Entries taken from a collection
* * * *
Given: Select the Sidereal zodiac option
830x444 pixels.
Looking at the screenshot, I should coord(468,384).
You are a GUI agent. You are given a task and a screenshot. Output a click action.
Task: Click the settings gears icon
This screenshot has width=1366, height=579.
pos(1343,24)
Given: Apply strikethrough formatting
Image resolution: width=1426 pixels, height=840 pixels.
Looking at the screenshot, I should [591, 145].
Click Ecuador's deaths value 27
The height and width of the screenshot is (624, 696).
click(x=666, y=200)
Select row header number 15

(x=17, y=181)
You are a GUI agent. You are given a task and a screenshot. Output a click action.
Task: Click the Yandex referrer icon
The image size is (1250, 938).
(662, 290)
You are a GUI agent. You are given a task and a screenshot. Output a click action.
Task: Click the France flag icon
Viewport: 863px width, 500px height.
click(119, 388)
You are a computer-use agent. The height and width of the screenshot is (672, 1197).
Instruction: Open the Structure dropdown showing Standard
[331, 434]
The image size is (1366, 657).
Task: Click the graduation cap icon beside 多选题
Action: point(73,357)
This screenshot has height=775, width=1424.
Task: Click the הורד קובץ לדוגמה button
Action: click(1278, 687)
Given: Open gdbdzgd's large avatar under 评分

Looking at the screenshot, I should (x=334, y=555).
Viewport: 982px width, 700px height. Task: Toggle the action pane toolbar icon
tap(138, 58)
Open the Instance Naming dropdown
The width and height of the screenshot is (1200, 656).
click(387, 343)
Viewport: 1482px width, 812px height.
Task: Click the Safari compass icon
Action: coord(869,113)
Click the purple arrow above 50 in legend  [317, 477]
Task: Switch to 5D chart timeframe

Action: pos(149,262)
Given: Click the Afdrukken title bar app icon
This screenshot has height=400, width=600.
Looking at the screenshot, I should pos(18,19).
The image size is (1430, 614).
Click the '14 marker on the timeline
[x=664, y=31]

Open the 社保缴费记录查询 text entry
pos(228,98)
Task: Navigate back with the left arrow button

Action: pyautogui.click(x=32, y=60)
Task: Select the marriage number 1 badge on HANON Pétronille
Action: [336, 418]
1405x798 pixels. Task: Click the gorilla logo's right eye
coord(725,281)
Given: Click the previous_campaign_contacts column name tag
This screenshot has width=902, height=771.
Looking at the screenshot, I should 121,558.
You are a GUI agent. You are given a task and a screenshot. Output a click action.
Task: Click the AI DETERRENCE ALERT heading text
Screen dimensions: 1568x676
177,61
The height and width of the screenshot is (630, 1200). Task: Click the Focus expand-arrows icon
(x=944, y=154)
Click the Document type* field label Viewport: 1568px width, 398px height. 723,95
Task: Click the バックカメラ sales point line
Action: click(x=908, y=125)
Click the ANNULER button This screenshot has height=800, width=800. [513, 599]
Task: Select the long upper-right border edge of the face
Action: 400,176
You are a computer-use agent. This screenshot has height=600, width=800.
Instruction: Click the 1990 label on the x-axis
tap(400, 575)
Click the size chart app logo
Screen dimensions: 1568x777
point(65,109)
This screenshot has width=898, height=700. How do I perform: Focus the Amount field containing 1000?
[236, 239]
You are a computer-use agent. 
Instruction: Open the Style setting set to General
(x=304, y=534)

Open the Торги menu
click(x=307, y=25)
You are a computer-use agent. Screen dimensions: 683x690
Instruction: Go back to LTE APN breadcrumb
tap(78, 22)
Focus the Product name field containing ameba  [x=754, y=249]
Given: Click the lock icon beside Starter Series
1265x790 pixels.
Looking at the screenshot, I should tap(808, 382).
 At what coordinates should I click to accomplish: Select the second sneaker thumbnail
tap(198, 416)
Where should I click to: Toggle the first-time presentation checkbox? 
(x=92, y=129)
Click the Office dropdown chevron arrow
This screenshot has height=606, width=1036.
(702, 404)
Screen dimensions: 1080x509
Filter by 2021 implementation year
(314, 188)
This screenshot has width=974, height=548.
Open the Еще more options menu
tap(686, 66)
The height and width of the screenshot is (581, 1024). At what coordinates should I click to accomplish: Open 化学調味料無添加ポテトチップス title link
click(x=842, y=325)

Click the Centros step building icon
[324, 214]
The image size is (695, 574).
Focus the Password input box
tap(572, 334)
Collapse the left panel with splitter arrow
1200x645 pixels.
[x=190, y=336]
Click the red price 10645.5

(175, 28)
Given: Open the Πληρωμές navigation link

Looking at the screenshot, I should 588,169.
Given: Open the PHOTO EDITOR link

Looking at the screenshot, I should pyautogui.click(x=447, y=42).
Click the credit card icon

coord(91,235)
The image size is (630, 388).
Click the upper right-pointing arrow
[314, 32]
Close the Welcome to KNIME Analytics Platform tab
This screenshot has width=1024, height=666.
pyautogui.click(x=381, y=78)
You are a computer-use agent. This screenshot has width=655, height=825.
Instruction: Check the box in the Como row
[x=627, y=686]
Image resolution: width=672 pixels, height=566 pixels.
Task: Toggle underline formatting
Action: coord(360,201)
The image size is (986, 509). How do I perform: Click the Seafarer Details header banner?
* * * *
Identify the lines above that contain the word "name", then copy them.

- Reply
Given: Click the previous_campaign_contacts column name tag
Focus the Product name field containing ameba  [x=754, y=249]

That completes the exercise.